*EXTRAIT DU DOCUMENT*:
------------

Les voyageurs présents à l'aéroport de Sotchi, reconstruit à neuf pour les jeux, ont rapporté que l'attente n'était pas trop longue aux contrôles de sécurité et les horaires d'enregistrement s'étalaient de dix minutes à trois heures, selon les destinations.

Sotchi retrouve sa quiétude

Les athlètes et visiteurs du monde entier convergeaient vers l'aéroport de Sotchi, lundi, pour rentrer chez eux à l'issue d'une expérience que plusieurs Russes ont désignée de succès retentissant et que le président du mouvement olympique a qualifié avec enthousiasme de victoire pour la région et la nation hôte. «Oui, nous avons réussi!» s'est exclamé un bénévole olympique.
Après s'être retrouvé sous les projecteurs pendant 17 jours, Sotchi n'est plus animée des chants rythmés «Ro-ssi-ya! Ro-ssi-ya!» et le ménage a commencé en ville.
Les voyageurs présents à l'aéroport de la région, reconstruit à neuf pour les jeux, ont rapporté que l'attente n'était pas trop longue aux contrôles de sécurité et les horaires d'enregistrement s'étalaient de dix minutes à trois heures, selon les destinations. Pour cette journée annoncée comme la plus occupée, la situation semblait se résumer à une matinée de grande affluence comme dans n'importe quel aéroport d'une grande ville.
Au Parc olympique, situé sur le littoral de la mer Noire, qui accueillera maintenant les Jeux paralympiques du 7 au 16 mars, c'était le calme plat. Comme la ville de Sotchi à proximité, le parc était déserté sauf par les légions de volontaires vêtus de leurs vestes multicolores encore sur place. La majeure partie des barrières de sécurité sont demeurées en place en prévision des Jeux paralympiques, mais la sécurité était visiblement moins rigoureuse.

------------

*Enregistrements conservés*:
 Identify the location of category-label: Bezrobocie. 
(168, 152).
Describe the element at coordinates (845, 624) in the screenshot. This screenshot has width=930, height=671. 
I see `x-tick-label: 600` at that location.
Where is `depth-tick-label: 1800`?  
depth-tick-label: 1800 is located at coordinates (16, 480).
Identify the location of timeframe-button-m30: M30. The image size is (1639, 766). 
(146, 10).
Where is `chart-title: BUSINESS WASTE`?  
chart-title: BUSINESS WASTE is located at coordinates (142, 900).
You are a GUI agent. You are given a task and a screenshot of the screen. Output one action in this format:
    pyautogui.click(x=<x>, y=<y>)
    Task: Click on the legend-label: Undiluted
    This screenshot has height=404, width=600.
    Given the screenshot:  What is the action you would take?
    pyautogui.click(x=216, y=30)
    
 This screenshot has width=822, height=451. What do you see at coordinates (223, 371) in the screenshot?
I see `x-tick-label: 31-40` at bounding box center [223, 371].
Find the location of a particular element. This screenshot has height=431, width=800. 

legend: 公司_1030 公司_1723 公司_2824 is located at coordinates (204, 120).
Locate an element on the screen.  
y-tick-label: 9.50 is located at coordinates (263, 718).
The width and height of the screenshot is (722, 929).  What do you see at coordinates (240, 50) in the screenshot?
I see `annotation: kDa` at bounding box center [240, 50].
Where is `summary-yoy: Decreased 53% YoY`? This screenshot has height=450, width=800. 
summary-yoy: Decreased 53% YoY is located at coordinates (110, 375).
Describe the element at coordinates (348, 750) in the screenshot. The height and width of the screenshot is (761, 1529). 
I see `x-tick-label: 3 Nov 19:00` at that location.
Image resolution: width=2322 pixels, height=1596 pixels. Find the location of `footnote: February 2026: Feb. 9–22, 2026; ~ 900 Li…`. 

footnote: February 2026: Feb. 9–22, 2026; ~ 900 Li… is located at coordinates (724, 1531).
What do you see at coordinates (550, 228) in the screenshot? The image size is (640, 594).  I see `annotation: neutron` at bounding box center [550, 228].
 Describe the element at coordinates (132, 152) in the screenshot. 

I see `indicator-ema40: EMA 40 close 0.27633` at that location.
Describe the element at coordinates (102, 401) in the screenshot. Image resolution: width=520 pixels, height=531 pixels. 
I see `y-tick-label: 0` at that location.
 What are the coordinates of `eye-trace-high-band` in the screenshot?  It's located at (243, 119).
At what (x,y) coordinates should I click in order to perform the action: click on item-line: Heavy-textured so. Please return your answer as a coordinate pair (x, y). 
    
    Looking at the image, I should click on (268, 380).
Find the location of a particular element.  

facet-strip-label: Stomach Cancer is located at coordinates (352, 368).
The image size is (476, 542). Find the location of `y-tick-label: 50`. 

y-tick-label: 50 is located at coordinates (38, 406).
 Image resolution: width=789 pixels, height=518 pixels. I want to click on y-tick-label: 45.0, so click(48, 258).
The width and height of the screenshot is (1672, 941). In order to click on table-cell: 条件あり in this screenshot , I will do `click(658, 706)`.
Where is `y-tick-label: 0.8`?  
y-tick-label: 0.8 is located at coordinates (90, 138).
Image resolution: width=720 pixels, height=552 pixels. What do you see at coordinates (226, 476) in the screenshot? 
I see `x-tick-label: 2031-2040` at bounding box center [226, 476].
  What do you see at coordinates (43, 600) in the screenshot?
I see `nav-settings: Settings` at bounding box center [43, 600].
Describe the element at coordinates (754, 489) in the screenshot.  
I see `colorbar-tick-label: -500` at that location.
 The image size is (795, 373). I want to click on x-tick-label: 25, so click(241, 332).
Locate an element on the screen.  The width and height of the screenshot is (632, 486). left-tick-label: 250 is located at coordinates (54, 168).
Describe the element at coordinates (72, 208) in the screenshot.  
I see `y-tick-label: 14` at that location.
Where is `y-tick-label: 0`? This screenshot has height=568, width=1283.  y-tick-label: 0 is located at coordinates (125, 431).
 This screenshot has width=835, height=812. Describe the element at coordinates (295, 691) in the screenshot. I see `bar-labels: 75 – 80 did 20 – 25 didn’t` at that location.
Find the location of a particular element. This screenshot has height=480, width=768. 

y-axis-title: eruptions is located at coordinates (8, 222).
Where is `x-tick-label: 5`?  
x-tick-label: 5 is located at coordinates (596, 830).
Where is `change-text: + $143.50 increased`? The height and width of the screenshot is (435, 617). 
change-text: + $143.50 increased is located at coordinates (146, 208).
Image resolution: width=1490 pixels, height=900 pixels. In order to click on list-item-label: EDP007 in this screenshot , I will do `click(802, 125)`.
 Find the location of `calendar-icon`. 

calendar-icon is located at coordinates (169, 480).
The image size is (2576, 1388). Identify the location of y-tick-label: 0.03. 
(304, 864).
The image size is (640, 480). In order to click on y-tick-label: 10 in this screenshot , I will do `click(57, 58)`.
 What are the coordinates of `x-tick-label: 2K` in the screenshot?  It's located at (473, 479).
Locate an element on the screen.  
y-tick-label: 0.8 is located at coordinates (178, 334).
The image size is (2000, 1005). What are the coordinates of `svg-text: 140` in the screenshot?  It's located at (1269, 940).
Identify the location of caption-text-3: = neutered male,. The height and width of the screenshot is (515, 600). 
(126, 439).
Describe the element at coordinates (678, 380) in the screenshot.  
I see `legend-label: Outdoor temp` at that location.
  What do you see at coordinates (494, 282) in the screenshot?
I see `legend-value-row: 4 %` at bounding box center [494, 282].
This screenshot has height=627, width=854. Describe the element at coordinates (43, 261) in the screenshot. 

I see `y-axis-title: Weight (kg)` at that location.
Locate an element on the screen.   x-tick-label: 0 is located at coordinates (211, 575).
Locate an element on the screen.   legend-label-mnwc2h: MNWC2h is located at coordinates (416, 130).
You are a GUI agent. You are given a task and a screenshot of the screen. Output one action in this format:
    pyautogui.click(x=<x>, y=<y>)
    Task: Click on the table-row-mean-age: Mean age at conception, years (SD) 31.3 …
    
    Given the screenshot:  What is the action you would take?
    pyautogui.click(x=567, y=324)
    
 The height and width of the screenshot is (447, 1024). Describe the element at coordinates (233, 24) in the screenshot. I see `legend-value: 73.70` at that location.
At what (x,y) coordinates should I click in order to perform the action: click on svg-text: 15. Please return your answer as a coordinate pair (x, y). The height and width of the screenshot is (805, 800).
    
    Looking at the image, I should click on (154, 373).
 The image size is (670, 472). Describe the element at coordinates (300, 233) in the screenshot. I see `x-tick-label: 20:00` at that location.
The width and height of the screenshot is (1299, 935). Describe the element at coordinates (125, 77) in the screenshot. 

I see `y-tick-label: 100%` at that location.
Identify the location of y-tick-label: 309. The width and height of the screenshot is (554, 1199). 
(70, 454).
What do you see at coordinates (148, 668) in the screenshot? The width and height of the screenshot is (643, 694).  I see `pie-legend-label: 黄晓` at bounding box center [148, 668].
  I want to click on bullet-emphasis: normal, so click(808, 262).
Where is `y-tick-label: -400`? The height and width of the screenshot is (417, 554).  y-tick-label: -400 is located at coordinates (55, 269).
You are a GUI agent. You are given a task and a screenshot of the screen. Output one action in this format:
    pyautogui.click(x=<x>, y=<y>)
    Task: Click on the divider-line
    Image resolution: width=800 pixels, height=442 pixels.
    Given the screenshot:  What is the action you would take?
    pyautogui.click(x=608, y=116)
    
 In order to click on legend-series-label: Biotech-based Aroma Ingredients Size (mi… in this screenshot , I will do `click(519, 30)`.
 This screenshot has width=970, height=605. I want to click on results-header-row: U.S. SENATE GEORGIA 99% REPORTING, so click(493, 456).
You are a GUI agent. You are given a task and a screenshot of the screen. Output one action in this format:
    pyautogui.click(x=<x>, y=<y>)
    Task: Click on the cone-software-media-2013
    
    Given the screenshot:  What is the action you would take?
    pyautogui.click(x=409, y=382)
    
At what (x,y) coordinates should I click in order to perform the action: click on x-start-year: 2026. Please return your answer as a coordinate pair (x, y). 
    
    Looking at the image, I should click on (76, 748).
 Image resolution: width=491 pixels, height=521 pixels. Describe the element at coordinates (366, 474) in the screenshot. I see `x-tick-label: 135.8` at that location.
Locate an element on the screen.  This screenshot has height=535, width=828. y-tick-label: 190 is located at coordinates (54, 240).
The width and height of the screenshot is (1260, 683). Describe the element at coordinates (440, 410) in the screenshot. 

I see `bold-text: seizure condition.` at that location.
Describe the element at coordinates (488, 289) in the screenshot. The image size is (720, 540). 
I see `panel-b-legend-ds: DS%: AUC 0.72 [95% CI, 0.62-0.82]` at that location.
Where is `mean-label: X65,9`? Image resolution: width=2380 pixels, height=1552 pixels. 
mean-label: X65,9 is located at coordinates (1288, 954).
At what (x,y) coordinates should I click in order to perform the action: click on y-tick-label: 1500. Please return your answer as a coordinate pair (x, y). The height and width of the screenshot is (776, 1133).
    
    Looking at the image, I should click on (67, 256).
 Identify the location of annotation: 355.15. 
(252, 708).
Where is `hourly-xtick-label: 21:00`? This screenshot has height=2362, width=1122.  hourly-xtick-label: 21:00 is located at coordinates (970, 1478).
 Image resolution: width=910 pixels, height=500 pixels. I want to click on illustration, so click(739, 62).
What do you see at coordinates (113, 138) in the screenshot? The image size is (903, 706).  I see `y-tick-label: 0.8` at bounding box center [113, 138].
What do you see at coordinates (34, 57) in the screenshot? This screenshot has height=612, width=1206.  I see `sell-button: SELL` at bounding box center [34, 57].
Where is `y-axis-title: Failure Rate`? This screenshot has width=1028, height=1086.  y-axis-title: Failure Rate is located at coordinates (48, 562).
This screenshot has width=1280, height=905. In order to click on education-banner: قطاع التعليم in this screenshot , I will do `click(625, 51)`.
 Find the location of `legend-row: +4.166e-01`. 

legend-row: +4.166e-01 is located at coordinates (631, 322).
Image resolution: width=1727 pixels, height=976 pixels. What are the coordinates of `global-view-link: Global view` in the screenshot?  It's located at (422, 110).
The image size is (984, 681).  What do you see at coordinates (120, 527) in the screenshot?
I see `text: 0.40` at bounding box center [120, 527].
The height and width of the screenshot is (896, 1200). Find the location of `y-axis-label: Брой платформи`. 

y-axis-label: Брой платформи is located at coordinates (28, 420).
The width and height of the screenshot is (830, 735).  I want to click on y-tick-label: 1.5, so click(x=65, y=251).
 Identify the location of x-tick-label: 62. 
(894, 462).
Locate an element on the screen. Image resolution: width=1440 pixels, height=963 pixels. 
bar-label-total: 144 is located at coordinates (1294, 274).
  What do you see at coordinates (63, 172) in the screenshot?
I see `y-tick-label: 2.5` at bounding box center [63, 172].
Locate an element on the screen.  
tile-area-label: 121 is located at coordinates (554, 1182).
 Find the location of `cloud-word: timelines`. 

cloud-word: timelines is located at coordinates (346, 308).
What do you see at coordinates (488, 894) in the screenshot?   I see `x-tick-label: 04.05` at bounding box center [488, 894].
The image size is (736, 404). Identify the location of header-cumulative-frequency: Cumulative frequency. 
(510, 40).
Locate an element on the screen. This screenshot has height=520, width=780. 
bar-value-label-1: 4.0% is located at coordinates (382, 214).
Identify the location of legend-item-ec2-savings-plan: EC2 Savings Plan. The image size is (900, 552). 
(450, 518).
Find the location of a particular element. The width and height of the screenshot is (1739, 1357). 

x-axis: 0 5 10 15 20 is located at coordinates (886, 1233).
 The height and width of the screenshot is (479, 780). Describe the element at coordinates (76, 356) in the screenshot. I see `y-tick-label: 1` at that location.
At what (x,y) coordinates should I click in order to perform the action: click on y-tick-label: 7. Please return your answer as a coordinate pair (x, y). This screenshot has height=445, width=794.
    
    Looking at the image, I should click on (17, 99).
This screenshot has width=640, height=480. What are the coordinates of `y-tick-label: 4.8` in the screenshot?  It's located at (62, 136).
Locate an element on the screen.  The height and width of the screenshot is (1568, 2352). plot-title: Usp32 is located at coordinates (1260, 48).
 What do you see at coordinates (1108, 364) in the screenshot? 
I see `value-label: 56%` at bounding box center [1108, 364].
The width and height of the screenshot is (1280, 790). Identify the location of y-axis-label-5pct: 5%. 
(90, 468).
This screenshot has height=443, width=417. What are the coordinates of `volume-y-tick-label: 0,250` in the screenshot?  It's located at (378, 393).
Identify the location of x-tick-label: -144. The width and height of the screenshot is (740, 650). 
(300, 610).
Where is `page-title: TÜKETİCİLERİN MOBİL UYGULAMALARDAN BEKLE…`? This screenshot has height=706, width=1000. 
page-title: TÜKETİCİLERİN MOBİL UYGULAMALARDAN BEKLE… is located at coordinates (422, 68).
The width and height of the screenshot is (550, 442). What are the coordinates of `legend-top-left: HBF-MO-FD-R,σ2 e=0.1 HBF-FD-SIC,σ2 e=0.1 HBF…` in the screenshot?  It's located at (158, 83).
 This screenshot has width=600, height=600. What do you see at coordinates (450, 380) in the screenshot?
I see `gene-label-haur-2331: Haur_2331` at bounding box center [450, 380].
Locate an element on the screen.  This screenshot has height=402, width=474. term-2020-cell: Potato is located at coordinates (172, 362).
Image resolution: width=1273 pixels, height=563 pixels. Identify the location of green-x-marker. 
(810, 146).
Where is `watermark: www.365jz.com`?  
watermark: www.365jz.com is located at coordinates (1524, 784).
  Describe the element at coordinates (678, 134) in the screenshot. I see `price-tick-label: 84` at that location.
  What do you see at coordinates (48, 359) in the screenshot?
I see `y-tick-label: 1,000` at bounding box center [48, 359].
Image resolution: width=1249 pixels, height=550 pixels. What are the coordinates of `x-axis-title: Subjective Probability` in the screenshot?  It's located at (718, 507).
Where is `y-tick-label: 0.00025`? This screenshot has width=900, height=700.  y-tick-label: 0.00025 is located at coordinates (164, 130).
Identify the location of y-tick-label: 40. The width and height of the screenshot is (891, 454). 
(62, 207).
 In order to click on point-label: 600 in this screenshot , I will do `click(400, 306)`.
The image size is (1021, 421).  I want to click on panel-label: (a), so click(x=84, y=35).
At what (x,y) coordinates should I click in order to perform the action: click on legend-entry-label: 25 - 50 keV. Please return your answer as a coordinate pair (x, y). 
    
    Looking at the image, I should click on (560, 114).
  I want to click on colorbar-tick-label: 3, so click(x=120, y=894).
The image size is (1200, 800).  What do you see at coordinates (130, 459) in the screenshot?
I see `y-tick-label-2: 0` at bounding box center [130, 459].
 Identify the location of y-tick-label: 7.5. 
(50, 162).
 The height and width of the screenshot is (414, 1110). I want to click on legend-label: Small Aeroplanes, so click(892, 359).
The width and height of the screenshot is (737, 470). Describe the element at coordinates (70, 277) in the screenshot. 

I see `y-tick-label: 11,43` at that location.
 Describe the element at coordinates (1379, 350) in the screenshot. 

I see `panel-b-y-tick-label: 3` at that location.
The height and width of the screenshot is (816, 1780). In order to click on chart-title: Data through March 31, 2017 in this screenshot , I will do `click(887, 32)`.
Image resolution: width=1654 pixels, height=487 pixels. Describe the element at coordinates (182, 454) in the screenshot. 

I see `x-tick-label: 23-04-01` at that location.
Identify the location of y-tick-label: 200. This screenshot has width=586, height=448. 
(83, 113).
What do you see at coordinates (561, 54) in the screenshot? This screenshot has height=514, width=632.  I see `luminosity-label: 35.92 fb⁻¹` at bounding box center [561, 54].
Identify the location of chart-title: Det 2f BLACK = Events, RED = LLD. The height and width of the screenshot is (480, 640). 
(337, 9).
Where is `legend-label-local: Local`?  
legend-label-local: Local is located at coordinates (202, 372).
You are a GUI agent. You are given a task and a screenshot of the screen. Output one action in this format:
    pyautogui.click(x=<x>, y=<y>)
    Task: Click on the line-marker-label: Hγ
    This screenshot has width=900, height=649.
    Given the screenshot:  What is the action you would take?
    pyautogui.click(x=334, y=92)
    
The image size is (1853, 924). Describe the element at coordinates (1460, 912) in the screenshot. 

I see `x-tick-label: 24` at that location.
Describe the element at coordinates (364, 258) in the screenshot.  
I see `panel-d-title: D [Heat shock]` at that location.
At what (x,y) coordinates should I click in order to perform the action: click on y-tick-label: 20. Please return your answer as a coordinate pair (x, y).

------------

*À PROPOS*: Recopiez tel quel le passage de l'article sur Sotchi qui s'ouvre sur les mots contenant « Les athlètes et » et se termine par « commencé en ville. ».

*RÉSULTAT OBTENU*:
Les athlètes et visiteurs du monde entier convergeaient vers l'aéroport de Sotchi, lundi, pour rentrer chez eux à l'issue d'une expérience que plusieurs Russes ont désignée de succès retentissant et que le président du mouvement olympique a qualifié avec enthousiasme de victoire pour la région et la nation hôte. «Oui, nous avons réussi!» s'est exclamé un bénévole olympique.
Après s'être retrouvé sous les projecteurs pendant 17 jours, Sotchi n'est plus animée des chants rythmés «Ro-ssi-ya! Ro-ssi-ya!» et le ménage a commencé en ville.